[YOUR INSTRUCTIONS] What you should copy is the line containing "Where should I click to: Tap" and all lines after it in the entries below, exactly and without anything added.

[Items from a dataset]
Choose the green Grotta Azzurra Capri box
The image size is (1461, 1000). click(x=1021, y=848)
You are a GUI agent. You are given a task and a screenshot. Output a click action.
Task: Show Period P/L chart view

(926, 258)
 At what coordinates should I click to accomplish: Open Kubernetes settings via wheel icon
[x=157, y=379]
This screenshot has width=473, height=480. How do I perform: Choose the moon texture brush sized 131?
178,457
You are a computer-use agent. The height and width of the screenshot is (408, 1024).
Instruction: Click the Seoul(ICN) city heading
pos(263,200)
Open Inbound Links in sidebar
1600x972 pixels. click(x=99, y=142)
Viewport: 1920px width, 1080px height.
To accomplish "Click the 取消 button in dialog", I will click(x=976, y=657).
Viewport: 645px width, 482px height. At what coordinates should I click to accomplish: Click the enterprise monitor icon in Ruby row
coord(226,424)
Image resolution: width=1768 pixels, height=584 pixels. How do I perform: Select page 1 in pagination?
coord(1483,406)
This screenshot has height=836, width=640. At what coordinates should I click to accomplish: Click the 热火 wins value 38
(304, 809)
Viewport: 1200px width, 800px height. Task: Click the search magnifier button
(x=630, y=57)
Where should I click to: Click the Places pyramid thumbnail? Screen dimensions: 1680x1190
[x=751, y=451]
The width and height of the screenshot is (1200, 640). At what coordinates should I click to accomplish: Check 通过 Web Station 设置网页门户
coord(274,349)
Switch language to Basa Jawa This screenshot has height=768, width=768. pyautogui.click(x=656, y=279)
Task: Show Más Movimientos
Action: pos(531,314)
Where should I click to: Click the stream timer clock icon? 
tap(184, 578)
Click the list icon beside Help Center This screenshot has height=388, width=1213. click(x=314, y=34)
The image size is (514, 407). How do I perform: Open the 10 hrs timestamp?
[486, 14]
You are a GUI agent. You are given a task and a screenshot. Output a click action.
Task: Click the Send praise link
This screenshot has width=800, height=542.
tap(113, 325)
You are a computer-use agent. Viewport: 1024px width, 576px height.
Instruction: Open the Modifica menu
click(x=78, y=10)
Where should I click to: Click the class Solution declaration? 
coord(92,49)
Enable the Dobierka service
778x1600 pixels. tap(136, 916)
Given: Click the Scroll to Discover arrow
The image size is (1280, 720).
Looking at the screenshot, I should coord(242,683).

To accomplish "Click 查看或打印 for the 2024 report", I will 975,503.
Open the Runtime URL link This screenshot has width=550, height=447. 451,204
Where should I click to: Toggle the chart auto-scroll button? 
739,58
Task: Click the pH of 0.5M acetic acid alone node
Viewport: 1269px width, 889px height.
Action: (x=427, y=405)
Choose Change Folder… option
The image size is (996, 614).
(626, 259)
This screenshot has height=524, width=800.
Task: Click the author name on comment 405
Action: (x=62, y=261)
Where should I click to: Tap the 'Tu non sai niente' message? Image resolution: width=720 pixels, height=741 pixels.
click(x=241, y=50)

[FINISHED TASK]
Where should I click to: Tap the 'Tu non sai niente' message? Image resolution: width=720 pixels, height=741 pixels.
click(x=241, y=50)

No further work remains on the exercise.